Tangent Agent Internet hosting Platform
Our Tangent Agent Internet hosting Platform helps customers deploy persistent Tangent cases that talk with Tangle, cloud suppliers, and different exterior companies. Every Tangent occasion is a multi-agent area: a Linux-based VM/container that may host a number of agentic apps (TUI, API, WebUI). As a result of each Tangent element runs as a normal Linux course of inside a container, Tangent inherits mature Linux networking, storage, and isolation primitives as a substitute of introducing a customized runtime. Occasion knowledge (like agent periods and recollections) is endured throughout restarts. There are additionally cross-instance shared recollections.

Auth Proxy
Brokers want entry to companies, however there may be all the time a threat of brokers studying the credentials and leaking them to AI suppliers. Tangent solves this by including a system-wide proxy which lives in a separate container. The proxy intercepts and modifies HTTP requests coming from the agentic instruments. Auth proxy robotically provides auth headers and may modify request URLs (e.g. redirect api.aicompany.com to some AI proxy). To switch HTTPS requests, auth proxy creates new SSL certificates on the fly. The agent container’s OS and packages are configured to belief these certificates through a generated certificates authority.
Implementation particulars
Within the Kubernetes model, every occasion is a StatefulSet: a container Pod working brokers, apps, and proxies, backed by a per-instance PersistentVolume and a shared reminiscence quantity mount.
Tangent Shell
To work natively with Tangle, we constructed a customized Agent Host picture. The Tangent Shell is an surroundings the place brokers run remotely, maintain their reminiscence and periods throughout restarts, and maintain working lengthy after you shut your laptop computer. Tangent Shell orchestrates a number of brokers: it splits a request into slices, delegates them to parallel sub-agents, and coordinates outcomes via a Prime agent that owns the session.

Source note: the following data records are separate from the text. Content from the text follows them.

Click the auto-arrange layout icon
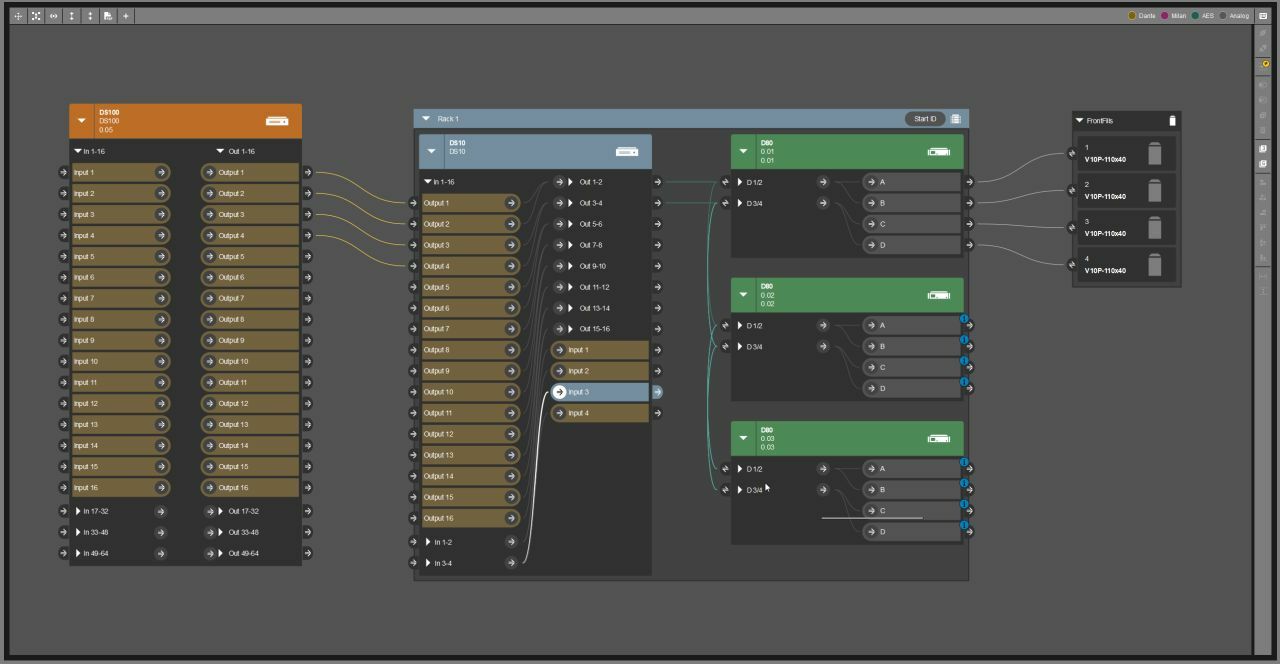The height and width of the screenshot is (664, 1280). [35, 15]
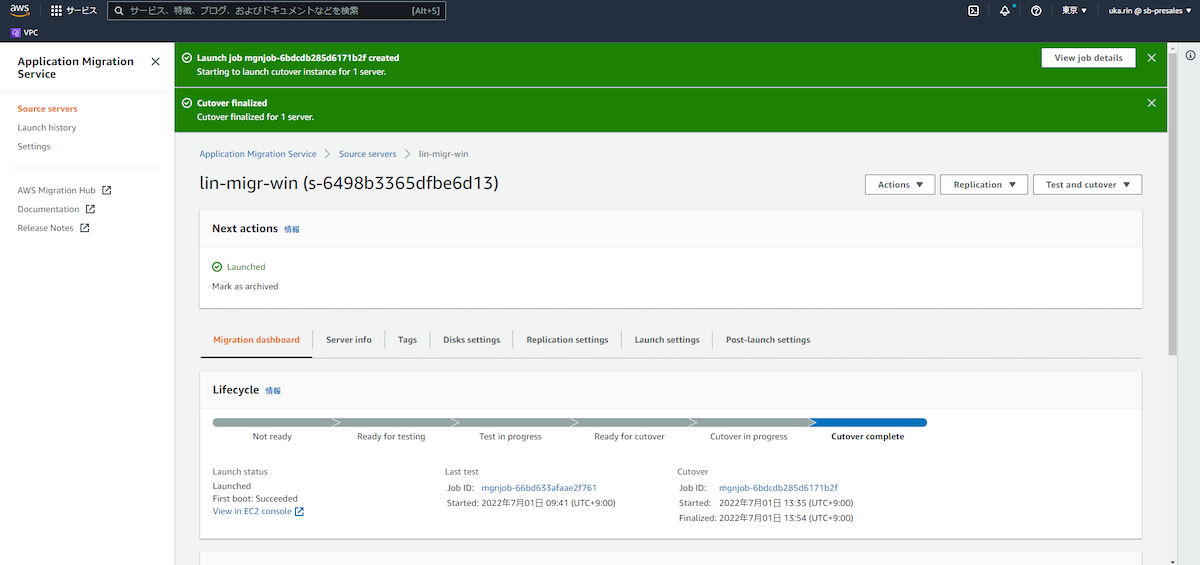
Task: Switch to the Post-launch settings tab
Action: pyautogui.click(x=767, y=340)
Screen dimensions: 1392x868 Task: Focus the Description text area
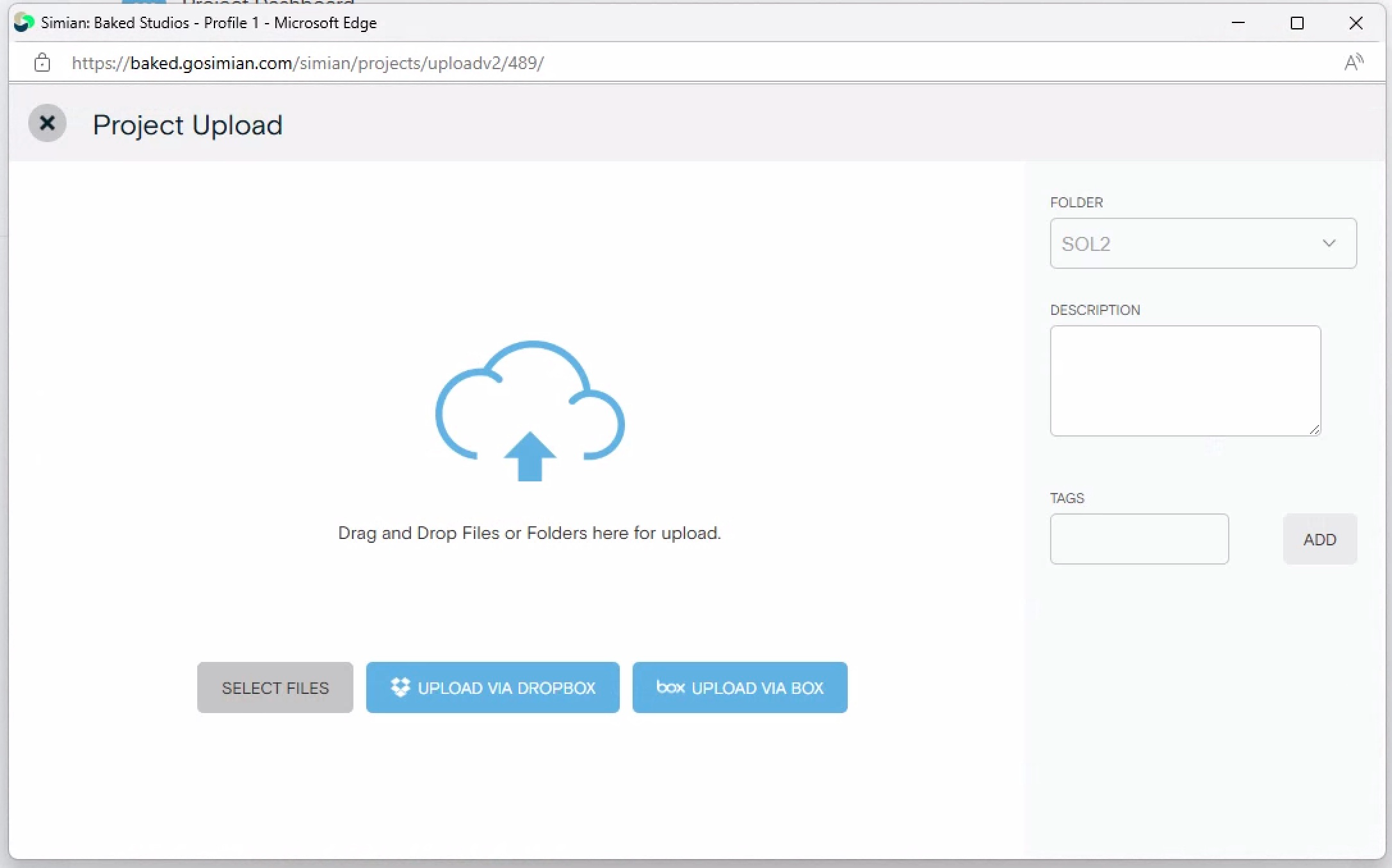tap(1185, 381)

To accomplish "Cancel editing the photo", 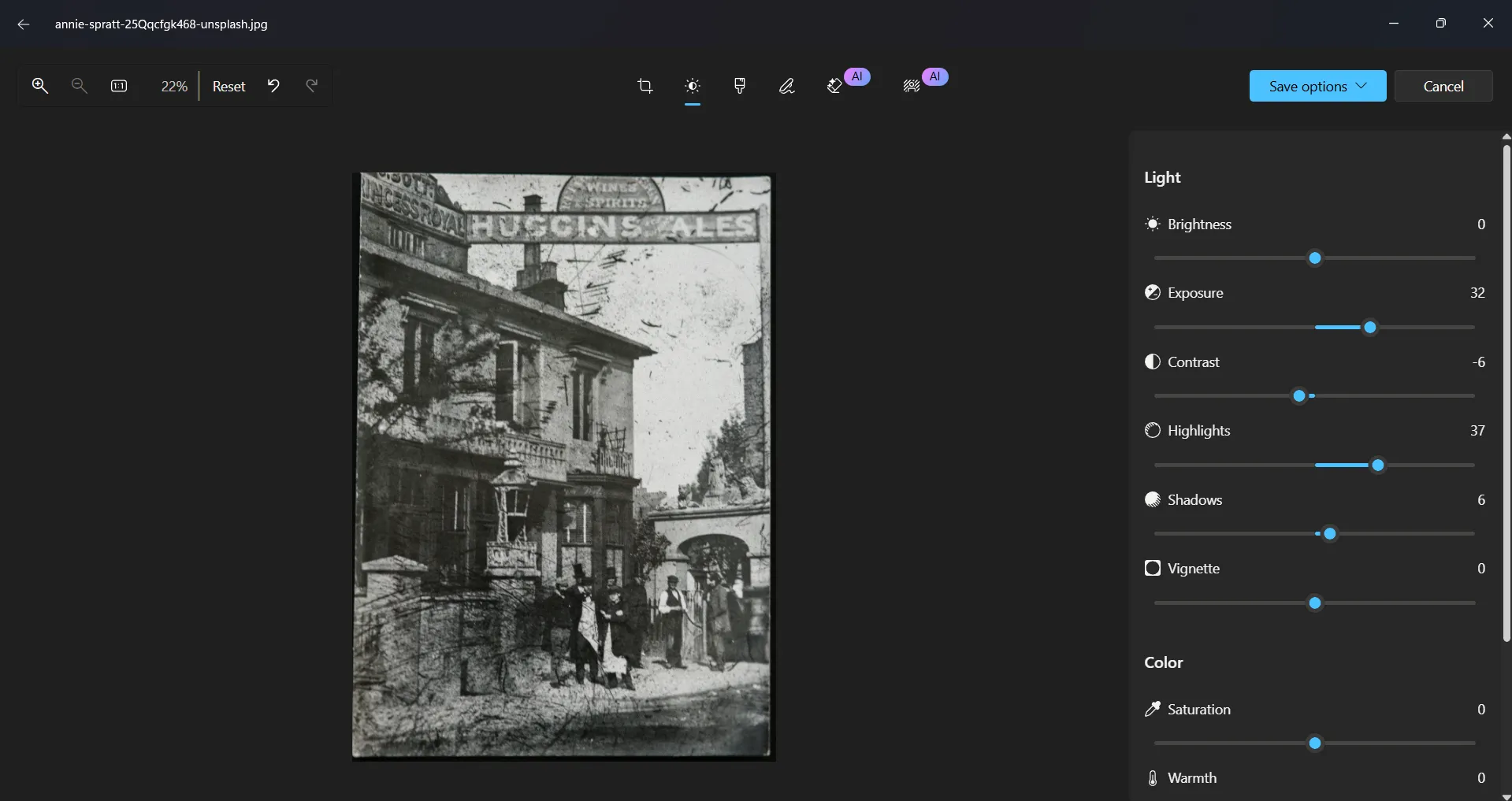I will point(1443,86).
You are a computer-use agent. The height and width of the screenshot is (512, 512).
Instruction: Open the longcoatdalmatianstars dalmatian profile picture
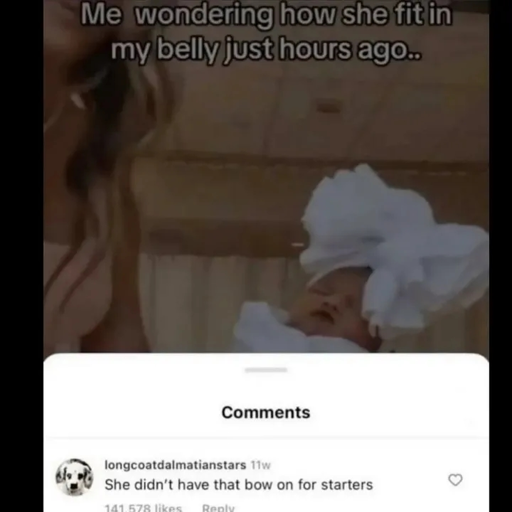[74, 477]
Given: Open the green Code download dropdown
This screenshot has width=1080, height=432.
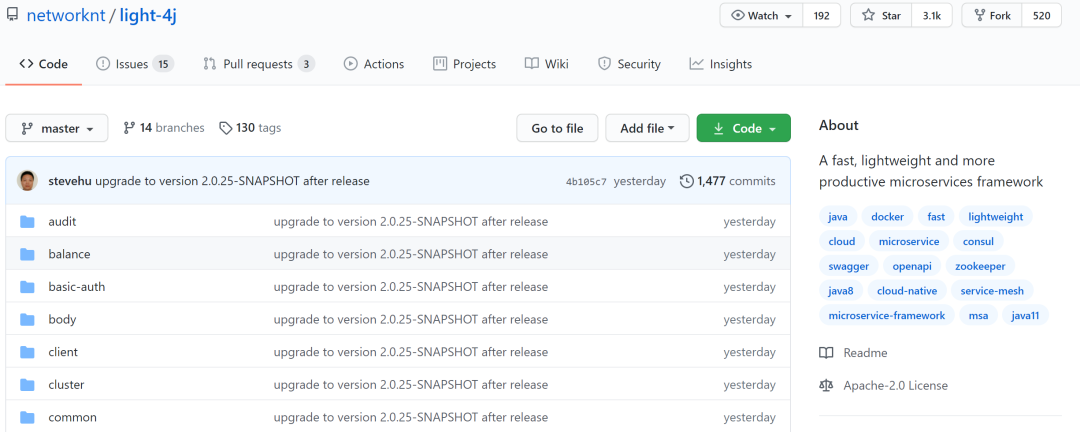Looking at the screenshot, I should tap(743, 128).
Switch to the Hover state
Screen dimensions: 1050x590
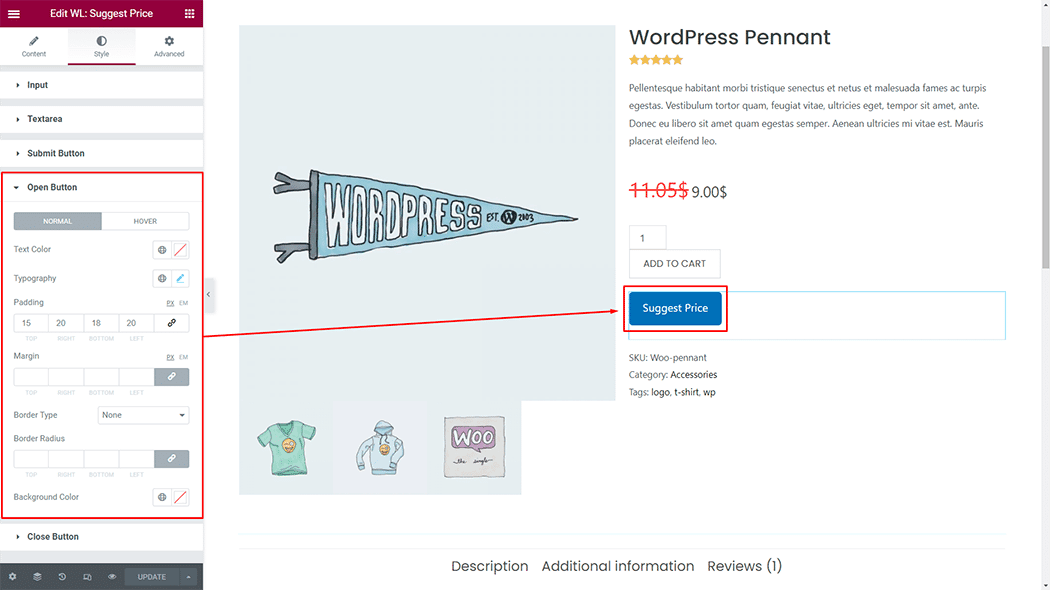145,221
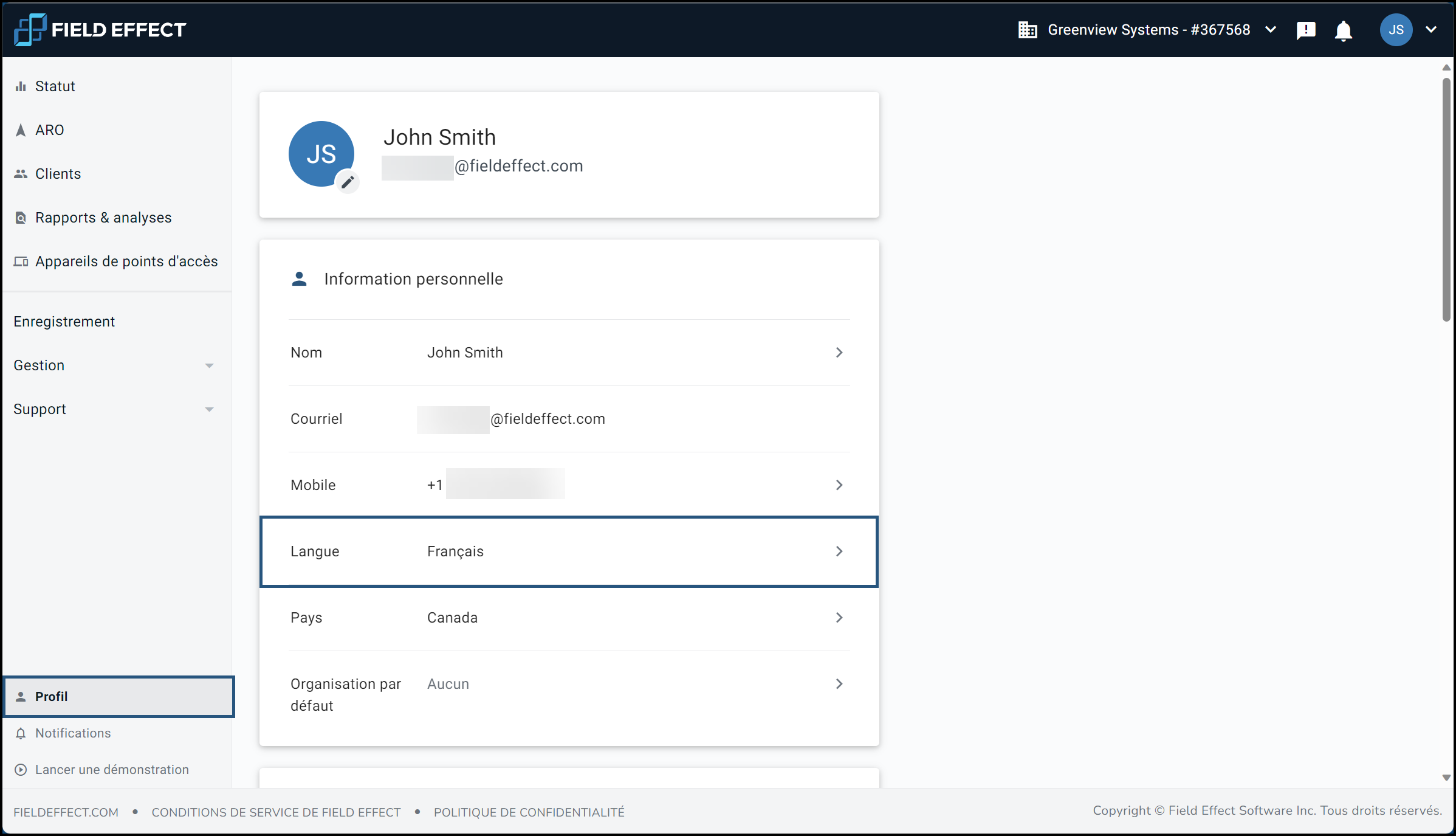Viewport: 1456px width, 836px height.
Task: Click the feedback message icon
Action: click(x=1305, y=30)
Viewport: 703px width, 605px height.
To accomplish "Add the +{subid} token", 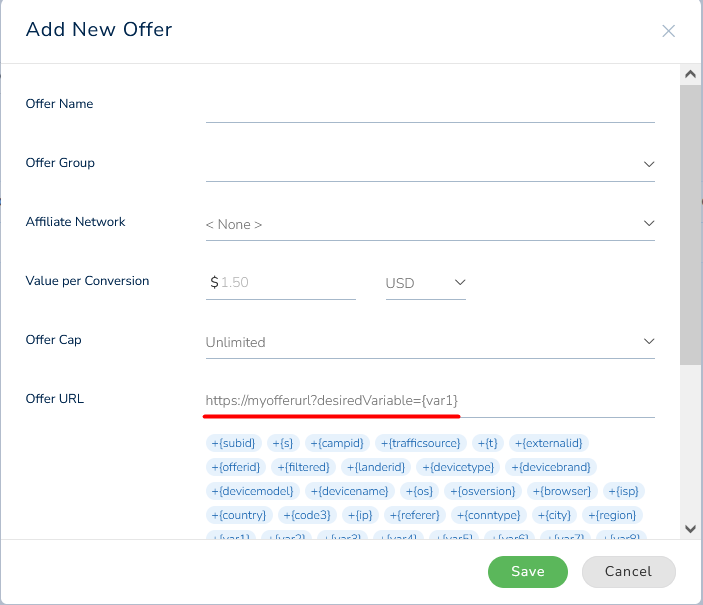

Tangent Shell is constructed to fulfill the ML knowledgeable’s wants. Every session boots pre-loaded with the Tangent talent toolkit and Tangle API instruments, instructed to help with Tangle-based ML experiments: constructing and optimizing ML coaching pipelines, testing hypotheses, ablation research, hyperparameter optimization, and many others. With the assistance of triggers (like webhooks, timers, and schedules), Tangent Shell is ready to monitor pipeline executions and implement deep experimentation plans. The agent is aware of how one can function contained in the wealthy UI, and how one can render visible artifacts (Markdown, PNG, HTML).
The Shell is open supply. Agent Bundles (packaged units of prompts, instruments, expertise, workflows, and triggers) prolong it with out touching core code.
An actual use case
We used Tangent to rebuild a big reranking mannequin finish to finish. An engineer set the course (which options to strive, what coaching knowledge so as to add) and reviewed outcomes at every step. Tangent constructed, ran, and analyzed the experiments. Working via the loop, it tried a sequence of adjustments and measured each in opposition to the earlier greatest:
Open supply and contributing
Tangle, the Tangent expertise, the Internet hosting Platform, and Tangent Shell are all launched beneath Apache 2.0. Growth occurs within the open on GitHub, and the initiatives settle for pull requests for brand spanking new subagent expertise, Agent Bundles, and core fixes. Tangle is maintained by its creator, Alexey Volkov, with Shopify because the undertaking’s preliminary sponsor and infrastructure steward. If you happen to construct a subagent talent or Agent Bundle you suppose others would discover helpful, we welcome the PR.